Research Paper Volume 11, Issue 12 pp 4107—4124
Grape seed proanthocyanidins ameliorate neuronal oxidative damage by inhibiting GSK-3β-dependent mitochondrial permeability transition pore opening in an experimental model of sporadic Alzheimer’s disease
- 1 Institute of Forensic Medicine, Xi’an Jiaotong University Health Science Center, Xi’an, Shaanxi 710061, P.R. China
- 2 Department of Human Anatomy, Histology and Embryology, School of Basic Medical Sciences, Xi’an, Jiaotong University Health Science Center, Xi’an Shaanxi 710061, P.R. China
- 3 Department of Anesthesiology, First Affiliated Hospital, Xi’an Jiaotong University Health Science Center, Xi’an, Shaanxi 710061, P.R. China
received: September 19, 2018 ; accepted: June 17, 2019 ; published: June 24, 2019 ;https://doi.org/10.18632/aging.102041
How to Cite
Copyright: Sun et al. This is an open-access article distributed under the terms of the Creative Commons Attribution License (CC BY 3.0), which permits unrestricted use, distribution, and reproduction in any medium, provided the original author and source are credited.

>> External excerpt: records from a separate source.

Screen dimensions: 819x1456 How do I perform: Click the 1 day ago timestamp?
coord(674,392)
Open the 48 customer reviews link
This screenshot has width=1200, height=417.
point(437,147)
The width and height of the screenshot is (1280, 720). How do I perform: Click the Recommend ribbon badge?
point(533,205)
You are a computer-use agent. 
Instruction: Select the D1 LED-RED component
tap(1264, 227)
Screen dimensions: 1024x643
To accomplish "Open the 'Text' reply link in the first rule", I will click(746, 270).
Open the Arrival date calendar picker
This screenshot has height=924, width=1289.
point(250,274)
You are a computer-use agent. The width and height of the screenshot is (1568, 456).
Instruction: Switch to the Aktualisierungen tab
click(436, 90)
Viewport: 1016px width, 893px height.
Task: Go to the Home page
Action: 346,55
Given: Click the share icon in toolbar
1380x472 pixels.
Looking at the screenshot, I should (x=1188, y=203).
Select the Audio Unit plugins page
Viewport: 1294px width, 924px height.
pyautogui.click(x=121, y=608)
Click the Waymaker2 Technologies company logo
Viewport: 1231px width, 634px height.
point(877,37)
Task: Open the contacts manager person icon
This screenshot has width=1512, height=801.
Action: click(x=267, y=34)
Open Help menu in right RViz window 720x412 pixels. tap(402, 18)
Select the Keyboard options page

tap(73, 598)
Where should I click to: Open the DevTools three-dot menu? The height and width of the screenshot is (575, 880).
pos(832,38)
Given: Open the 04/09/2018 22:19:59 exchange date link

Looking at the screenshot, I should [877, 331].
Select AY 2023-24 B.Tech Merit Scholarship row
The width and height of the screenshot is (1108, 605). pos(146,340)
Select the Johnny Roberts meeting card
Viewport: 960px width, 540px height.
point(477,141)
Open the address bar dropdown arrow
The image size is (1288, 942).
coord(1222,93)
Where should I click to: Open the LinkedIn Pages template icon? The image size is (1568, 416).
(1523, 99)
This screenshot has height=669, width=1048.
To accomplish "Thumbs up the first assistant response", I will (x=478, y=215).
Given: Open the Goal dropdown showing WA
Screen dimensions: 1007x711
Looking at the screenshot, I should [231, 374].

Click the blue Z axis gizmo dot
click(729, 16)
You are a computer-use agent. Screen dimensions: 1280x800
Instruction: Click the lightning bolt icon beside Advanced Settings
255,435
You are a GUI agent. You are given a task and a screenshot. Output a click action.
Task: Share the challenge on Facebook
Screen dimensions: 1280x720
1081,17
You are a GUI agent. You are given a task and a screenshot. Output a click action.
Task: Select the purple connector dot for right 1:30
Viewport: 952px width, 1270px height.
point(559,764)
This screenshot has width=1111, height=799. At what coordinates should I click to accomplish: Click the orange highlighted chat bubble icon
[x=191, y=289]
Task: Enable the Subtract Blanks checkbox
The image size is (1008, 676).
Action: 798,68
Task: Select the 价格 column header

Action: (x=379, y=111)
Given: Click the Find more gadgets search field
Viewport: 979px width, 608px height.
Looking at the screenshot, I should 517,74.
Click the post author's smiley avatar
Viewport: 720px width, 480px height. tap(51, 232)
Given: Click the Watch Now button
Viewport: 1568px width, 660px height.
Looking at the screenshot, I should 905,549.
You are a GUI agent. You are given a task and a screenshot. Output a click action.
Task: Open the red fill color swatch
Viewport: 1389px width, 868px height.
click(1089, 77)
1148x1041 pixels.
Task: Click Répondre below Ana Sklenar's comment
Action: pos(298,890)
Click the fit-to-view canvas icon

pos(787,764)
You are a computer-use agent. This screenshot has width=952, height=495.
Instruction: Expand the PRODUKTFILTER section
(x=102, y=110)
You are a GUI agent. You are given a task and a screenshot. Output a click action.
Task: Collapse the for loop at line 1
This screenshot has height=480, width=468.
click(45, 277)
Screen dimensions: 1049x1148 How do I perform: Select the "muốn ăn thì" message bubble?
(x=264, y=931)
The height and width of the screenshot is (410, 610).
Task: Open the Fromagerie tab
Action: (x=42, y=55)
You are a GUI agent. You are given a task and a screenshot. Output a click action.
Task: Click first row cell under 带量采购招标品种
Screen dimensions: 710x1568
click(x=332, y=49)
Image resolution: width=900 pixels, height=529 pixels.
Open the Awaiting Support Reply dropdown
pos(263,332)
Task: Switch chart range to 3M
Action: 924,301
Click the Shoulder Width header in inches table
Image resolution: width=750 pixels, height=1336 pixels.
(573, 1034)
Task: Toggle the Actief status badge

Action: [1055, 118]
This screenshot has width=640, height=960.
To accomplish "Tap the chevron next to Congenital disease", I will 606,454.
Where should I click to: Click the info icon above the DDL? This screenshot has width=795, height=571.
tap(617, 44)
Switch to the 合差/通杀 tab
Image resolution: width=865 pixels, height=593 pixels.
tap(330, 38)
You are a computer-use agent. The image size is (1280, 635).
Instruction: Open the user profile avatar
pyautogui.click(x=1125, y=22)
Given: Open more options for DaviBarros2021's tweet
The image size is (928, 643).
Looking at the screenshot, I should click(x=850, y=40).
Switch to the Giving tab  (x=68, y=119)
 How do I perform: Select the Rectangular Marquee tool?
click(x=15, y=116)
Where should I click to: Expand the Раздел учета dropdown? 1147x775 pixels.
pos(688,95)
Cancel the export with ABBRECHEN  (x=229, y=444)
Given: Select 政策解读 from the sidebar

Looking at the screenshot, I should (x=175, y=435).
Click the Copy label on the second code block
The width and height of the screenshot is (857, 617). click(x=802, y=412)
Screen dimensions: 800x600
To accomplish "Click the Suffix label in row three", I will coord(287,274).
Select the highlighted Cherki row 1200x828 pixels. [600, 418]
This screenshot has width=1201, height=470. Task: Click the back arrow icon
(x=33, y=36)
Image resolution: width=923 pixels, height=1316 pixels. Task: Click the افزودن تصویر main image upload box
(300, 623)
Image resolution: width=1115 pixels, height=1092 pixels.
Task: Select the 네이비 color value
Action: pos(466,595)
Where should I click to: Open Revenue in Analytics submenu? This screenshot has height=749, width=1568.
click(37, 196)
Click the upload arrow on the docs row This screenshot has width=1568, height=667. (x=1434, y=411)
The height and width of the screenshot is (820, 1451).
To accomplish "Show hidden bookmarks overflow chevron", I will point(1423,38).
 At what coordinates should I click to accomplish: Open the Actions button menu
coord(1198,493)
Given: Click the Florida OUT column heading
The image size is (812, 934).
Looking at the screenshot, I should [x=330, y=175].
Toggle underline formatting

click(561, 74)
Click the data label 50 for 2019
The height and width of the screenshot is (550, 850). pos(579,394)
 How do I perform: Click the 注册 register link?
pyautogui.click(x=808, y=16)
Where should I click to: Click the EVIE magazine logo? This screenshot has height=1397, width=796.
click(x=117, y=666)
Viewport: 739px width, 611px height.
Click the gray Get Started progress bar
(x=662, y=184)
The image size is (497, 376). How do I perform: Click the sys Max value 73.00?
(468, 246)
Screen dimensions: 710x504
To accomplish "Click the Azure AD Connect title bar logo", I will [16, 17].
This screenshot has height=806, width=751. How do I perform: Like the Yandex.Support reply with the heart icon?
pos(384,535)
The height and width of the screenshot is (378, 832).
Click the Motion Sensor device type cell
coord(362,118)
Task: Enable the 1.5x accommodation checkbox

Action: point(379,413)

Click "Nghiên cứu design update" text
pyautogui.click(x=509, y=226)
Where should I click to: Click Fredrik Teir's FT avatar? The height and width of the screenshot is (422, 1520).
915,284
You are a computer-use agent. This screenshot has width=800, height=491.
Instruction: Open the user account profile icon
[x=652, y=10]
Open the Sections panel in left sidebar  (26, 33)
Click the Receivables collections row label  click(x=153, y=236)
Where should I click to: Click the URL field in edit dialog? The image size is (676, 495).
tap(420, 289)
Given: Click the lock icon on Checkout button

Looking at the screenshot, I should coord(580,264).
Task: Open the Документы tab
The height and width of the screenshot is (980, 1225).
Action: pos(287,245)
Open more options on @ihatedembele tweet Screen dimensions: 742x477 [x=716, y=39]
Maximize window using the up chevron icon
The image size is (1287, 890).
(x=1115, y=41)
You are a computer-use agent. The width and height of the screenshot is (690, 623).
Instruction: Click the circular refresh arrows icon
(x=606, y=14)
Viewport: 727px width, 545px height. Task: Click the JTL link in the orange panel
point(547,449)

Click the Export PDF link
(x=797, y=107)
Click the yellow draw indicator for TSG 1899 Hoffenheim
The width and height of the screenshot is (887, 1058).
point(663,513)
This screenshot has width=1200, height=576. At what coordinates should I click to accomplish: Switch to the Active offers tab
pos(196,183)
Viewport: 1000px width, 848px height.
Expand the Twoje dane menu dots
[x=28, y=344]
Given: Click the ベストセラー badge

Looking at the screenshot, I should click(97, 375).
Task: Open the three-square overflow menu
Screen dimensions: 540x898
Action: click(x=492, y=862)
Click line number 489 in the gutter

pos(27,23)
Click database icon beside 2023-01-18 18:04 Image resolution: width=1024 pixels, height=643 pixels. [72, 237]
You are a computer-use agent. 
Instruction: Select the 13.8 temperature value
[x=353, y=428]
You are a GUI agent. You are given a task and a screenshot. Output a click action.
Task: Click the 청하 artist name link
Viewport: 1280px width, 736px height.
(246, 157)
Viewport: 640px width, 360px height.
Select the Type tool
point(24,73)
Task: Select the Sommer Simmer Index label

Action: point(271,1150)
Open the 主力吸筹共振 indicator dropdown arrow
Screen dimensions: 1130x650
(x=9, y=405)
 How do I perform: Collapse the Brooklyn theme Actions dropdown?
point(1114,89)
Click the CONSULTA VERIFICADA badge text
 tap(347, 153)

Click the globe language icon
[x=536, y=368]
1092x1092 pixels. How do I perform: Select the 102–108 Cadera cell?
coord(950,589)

Mitochondria-associated oxidative stress plays a crucial role in Alzheimer’s disease (AD). Grape seed proanthocyanidins (GSPs) have been reported to prevent oxidative stress. In this study, we investigated the underlying mechanisms of GSPs in protecting neurons against oxidative injury in an experimental model of sporadic AD. Primary mouse cortical neurons were subjected to streptozotocin (STZ) to mimic neuronal oxidative damage in vitro, and mice were subjected to intracerebroventricular (ICV) injection of STZ as an in vivo sporadic AD model. GSPs not only significantly ameliorated neuron loss and mitochondrial dysfunction in mouse cortical neurons pretreated of STZ, but also reduced cognitive impairments, apoptosis and mitochondrial oxidative stress in the cerebral cortex and hippocampus of sporadic AD mice. Moreover, GSPs increased phosphorylation levels of phosphatidylinositol 3-kinase (PI3K), Akt and glycogen synthase kinase 3β (GSK-3β) at its Ser9. Notably, GSPs inhibited STZ-induced mitochondrial permeability transition pore (mPTP) opening via enhancing phosphorylated GSK-3β (p-GSK-3β) binds to adenine nucleotide translocator (ANT), thereby reducing the formation of the complex ANT-cyclophilin D (CypD). In conclusion, GSPs ameliorate neuronal oxidative damage and cognitive impairment by inhibiting GSK-3β-dependent mPTP opening in AD. Our study provides new insights into that GSPs may be a new therapeutic candidate for treatment of AD.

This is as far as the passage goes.